### About this task
There is one span to output from the data below: the lines starting at the line with "Instruction: Click $HOME on the mkdir line" and ending at the line with "Where should I click to: Click". Output it exactly, ends included, nothing more.

### Input
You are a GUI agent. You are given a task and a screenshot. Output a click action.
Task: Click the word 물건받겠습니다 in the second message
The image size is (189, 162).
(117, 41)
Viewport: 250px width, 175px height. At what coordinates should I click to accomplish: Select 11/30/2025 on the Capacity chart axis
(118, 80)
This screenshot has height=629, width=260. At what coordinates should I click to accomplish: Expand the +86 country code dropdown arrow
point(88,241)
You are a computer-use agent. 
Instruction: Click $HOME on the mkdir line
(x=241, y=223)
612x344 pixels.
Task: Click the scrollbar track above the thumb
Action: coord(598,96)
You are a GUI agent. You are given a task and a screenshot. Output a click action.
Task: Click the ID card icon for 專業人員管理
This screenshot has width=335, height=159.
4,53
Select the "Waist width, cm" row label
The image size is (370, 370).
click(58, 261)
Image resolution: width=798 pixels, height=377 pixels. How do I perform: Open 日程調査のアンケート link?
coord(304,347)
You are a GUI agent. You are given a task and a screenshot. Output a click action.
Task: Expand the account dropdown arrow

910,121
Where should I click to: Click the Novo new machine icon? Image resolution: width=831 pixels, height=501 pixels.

==

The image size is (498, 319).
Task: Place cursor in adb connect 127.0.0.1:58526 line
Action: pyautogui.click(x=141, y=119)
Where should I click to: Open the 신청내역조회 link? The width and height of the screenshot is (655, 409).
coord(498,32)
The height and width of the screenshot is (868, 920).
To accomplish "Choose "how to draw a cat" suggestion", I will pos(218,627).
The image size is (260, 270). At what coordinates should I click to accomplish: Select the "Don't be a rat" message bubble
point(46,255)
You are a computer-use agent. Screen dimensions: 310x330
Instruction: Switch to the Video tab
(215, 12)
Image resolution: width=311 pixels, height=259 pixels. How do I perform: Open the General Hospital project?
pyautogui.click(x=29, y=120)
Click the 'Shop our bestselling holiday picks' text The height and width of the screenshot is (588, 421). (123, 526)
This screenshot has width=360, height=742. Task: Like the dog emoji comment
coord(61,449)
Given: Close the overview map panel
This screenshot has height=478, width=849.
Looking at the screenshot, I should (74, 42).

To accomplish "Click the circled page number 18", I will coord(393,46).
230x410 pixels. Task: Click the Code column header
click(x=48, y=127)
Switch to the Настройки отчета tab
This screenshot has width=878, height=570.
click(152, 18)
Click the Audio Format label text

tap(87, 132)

### Answer to the problem
Instruction: Click $HOME on the mkdir line
(x=241, y=223)
612x344 pixels.
Task: Click the scrollbar track above the thumb
Action: coord(598,96)
You are a GUI agent. You are given a task and a screenshot. Output a click action.
Task: Click the ID card icon for 專業人員管理
This screenshot has width=335, height=159.
4,53
Select the "Waist width, cm" row label
The image size is (370, 370).
click(58, 261)
Image resolution: width=798 pixels, height=377 pixels. How do I perform: Open 日程調査のアンケート link?
coord(304,347)
You are a GUI agent. You are given a task and a screenshot. Output a click action.
Task: Expand the account dropdown arrow

910,121
Where should I click to: Click the Novo new machine icon? Image resolution: width=831 pixels, height=501 pixels.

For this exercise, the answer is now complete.